The surveillance operations will be conducted from two of ICE's targeting centers: the National Criminal Analysis and Targeting Center in Williston, Vermont, covering the eastern US, and the Pacific Enforcement Response Center in Santa Ana, California, which is designed for 24/7 operation. The California site will host 16 staff members, including senior analysts and researchers, ensuring constant monitoring. The Vermont center will have a team of 12 contractors. These teams will function as intelligence arms for ICE's Enforcement and Removal Operations division, processing incoming tips and cases, researching individuals online, and compiling dossiers for field offices to plan arrests.
The scope of information collection is broad, focusing on open-source intelligence. Contractors will also utilize powerful commercial databases such as LexisNexis Accurint and Thomson Reuters CLEAR, which aggregate extensive personal data like property records, phone bills, and vehicle registrations. The program mandates strict turnaround times: urgent cases, like national security threats, must be researched within 30 minutes, high-priority cases within an hour, and lower-priority leads within a workday. ICE expects high compliance with these deadlines.
Beyond human analysts, ICE is also seeking proposals for integrating artificial intelligence into the surveillance process, mirroring previous solicitations. The agency has allocated over a million dollars annually for advanced surveillance tools. This initiative builds upon past efforts, including plans for systems that could automatically scan social media for "negative sentiment" and flag users for "proclivity for violence," as revealed by The Intercept. Procurement records also identified software used to build detailed dossiers, incorporating facial recognition to link images across the web.

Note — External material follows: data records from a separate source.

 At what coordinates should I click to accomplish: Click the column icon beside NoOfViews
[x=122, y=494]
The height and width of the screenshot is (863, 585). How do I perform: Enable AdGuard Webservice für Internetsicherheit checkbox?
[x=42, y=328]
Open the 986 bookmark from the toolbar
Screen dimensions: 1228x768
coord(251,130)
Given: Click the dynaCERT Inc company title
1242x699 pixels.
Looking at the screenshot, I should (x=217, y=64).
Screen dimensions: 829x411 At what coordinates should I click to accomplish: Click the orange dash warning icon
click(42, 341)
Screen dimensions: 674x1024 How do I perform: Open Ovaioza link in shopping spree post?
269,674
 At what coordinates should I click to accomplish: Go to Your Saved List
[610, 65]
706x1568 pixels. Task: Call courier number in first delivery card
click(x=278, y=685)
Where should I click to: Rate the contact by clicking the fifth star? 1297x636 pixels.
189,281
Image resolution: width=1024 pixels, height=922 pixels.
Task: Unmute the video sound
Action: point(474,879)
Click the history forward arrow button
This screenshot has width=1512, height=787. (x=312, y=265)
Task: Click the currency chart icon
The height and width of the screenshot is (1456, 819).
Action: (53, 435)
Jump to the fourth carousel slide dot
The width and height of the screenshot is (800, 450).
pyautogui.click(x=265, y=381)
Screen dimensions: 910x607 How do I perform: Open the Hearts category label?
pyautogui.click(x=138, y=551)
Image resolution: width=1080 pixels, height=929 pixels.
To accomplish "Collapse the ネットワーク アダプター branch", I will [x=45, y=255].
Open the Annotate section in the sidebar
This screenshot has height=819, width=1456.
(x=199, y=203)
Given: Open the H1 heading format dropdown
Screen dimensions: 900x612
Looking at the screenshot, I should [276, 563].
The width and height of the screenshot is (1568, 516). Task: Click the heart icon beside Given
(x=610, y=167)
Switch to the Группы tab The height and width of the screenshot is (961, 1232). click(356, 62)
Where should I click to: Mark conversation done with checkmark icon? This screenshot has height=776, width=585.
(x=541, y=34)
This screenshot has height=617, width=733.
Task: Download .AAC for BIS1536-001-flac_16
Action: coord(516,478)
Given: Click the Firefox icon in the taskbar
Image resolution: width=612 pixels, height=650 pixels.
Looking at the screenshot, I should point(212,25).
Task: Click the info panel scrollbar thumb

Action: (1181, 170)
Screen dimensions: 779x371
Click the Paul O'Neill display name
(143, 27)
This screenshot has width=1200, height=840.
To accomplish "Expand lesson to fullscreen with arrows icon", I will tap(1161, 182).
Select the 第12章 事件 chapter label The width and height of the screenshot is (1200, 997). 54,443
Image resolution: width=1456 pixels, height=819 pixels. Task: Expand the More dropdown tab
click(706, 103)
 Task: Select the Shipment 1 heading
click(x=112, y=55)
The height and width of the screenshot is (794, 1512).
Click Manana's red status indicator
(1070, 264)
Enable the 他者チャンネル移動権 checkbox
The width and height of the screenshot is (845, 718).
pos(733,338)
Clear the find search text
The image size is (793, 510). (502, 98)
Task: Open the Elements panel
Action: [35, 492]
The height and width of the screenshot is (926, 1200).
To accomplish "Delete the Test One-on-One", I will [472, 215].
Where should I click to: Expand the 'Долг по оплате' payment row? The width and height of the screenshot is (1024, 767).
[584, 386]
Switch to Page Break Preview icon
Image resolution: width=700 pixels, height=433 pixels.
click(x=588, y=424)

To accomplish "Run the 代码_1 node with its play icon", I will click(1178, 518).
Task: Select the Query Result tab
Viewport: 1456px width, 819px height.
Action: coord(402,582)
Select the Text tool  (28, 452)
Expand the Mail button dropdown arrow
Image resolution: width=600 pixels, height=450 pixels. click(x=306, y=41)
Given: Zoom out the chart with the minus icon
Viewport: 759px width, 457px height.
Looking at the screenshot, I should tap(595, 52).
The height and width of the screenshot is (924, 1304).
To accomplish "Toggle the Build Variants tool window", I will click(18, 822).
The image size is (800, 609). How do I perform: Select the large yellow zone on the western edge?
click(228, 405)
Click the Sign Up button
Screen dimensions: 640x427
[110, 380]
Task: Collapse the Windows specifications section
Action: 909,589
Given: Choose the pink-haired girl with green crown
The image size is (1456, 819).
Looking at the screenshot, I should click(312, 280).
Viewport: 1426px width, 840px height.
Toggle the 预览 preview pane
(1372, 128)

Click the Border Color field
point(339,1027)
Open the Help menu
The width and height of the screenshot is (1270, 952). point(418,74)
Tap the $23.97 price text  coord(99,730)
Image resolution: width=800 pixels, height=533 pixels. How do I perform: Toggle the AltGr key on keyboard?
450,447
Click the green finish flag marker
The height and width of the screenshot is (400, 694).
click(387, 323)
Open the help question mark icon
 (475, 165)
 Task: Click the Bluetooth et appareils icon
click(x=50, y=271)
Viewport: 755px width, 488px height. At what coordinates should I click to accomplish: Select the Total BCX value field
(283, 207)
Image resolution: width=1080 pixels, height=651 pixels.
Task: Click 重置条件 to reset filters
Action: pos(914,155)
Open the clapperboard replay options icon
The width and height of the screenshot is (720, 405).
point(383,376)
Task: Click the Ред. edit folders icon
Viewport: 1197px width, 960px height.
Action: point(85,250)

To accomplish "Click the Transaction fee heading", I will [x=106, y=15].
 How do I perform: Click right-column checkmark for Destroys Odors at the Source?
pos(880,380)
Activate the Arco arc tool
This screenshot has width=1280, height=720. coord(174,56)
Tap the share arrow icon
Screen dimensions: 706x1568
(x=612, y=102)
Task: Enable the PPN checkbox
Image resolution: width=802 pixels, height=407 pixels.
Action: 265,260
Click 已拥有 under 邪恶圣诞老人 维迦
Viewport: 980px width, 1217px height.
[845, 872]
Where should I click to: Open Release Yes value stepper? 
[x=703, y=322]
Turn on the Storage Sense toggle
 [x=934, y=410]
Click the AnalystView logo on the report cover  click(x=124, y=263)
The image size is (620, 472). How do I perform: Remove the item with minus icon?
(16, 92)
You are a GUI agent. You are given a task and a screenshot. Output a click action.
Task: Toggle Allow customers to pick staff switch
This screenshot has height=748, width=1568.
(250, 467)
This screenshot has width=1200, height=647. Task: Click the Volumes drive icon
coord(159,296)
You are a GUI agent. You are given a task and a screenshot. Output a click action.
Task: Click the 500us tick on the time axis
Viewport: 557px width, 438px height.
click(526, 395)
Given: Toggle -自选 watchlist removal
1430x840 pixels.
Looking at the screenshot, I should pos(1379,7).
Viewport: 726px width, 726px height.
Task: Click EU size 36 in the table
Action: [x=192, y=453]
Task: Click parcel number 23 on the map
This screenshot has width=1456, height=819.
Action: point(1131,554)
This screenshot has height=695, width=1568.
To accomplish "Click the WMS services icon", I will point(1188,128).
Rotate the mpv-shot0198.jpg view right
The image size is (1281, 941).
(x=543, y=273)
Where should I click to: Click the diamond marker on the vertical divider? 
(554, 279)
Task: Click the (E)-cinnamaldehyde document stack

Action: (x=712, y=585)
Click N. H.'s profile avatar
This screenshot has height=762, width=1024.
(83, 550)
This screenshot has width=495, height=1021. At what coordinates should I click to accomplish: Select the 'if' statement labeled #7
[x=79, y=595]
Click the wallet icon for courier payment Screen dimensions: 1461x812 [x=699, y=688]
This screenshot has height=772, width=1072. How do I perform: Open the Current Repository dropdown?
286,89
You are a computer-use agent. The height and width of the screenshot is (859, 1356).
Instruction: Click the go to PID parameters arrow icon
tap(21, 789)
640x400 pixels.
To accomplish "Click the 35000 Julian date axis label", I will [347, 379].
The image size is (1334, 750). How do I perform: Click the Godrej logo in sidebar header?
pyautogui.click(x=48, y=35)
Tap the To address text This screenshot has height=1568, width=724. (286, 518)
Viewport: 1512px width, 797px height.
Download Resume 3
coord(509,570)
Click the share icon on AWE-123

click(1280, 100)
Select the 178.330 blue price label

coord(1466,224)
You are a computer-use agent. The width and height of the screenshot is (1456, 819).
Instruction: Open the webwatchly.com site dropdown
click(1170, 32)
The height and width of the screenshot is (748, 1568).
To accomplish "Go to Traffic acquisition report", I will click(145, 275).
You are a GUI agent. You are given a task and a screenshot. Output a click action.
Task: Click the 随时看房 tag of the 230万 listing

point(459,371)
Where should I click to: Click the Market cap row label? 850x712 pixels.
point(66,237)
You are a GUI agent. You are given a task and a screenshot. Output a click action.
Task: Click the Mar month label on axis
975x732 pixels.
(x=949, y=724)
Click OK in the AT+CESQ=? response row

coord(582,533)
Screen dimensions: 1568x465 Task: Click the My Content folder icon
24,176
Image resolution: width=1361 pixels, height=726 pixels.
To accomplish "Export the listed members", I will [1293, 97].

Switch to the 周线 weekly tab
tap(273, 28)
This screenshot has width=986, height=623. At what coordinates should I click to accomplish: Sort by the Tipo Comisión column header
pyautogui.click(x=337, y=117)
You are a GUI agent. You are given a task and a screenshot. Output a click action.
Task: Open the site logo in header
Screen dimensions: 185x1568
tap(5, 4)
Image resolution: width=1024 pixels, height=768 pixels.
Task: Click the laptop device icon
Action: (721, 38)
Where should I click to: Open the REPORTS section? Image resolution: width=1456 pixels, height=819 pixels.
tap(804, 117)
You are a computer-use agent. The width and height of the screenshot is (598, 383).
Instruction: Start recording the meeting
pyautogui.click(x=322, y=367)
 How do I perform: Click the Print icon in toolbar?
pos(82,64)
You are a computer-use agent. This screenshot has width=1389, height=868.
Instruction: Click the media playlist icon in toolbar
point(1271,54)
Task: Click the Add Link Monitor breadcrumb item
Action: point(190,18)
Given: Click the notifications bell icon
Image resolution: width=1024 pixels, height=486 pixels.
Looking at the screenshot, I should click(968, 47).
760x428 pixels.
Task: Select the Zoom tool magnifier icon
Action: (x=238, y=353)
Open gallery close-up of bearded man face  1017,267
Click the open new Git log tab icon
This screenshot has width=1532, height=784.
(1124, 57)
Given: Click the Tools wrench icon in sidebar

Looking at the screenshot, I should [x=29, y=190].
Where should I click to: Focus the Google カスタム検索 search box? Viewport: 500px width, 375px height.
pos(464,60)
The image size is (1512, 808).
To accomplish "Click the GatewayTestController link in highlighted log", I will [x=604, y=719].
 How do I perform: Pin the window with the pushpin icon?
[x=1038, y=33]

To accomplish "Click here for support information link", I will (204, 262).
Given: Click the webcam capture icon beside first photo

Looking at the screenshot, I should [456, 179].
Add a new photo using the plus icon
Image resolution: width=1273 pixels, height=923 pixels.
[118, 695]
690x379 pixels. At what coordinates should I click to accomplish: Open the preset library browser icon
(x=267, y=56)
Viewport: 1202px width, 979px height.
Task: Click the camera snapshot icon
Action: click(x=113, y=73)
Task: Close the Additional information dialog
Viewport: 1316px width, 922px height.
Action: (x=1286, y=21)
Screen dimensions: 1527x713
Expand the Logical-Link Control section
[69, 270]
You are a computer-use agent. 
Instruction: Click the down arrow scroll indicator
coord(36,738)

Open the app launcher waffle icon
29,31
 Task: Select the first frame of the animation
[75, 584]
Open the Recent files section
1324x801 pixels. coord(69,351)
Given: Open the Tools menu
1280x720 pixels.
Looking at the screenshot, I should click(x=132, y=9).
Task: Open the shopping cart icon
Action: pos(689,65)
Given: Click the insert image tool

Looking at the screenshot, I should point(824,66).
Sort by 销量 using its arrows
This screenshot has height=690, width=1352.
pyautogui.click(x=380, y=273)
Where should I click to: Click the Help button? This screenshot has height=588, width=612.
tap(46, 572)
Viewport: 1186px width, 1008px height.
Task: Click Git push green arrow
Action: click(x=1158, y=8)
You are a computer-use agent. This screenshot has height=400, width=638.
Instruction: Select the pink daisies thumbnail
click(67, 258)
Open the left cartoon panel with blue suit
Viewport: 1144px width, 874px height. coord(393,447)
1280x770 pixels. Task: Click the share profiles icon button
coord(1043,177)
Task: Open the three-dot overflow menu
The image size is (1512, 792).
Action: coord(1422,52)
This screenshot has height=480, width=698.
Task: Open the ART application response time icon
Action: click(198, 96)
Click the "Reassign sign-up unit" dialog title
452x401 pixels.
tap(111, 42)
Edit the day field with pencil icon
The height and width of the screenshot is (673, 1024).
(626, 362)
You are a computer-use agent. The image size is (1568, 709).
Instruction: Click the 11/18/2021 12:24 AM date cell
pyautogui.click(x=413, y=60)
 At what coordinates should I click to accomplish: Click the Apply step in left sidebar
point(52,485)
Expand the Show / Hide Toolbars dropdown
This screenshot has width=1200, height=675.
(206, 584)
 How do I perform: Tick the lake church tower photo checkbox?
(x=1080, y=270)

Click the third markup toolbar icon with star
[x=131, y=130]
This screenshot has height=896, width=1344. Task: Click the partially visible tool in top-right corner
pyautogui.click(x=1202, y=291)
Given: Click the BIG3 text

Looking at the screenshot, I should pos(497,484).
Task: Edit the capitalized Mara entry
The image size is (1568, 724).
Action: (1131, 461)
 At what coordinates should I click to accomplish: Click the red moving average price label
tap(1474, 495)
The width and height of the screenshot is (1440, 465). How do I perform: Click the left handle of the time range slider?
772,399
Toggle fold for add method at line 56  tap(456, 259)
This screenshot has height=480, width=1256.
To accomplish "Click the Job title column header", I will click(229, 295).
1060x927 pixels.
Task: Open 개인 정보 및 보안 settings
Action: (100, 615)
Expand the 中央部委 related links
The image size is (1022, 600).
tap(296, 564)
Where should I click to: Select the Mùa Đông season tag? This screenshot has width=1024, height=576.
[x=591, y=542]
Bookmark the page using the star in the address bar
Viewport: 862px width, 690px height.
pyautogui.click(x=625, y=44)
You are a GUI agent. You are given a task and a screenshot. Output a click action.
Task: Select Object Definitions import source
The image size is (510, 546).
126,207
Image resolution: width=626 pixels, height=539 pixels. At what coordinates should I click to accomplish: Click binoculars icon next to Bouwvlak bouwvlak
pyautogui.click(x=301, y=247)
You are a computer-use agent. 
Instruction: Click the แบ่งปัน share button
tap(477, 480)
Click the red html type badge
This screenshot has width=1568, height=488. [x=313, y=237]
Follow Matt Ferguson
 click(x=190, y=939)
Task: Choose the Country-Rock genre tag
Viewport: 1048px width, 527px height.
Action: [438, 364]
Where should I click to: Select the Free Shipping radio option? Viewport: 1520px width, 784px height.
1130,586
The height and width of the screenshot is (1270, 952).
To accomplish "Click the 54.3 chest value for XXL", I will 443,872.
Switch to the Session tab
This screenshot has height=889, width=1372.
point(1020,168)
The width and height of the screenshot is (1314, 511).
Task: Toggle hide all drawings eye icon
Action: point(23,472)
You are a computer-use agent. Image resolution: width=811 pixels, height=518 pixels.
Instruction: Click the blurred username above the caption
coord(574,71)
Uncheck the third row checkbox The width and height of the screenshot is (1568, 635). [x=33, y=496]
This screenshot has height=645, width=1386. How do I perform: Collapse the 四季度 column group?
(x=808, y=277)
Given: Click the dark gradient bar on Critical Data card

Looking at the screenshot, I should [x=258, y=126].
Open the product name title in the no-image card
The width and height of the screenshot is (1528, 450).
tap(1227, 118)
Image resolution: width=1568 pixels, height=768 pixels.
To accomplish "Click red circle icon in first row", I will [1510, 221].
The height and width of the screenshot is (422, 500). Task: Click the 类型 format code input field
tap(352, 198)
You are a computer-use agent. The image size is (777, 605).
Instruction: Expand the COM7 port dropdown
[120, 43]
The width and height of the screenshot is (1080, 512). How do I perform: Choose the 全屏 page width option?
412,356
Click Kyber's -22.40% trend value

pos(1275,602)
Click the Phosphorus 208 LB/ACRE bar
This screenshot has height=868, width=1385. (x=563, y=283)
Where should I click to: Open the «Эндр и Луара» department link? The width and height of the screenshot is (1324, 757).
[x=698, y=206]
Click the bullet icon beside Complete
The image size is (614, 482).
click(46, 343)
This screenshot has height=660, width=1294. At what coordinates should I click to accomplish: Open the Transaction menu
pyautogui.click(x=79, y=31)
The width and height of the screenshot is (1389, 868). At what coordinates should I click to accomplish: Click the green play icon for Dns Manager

The new social media program will feed its findings directly into ICE's main investigative database, Palantir Technologies' Investigative Case Management system, further automating the lead generation process. While planning documents mention restrictions to prevent abuse, such as barring contractors from creating fake profiles or storing personal data on their own networks, privacy advocates like the Electronic Privacy Information Center (EPIC) and the American Civil Liberties Union (ACLU) express significant concerns. They warn that such extensive data collection, especially through commercial data brokers and without warrants, poses a substantial threat to privacy and liberty, potentially bleeding into the policing of dissent and collecting information far beyond ICE's mandate.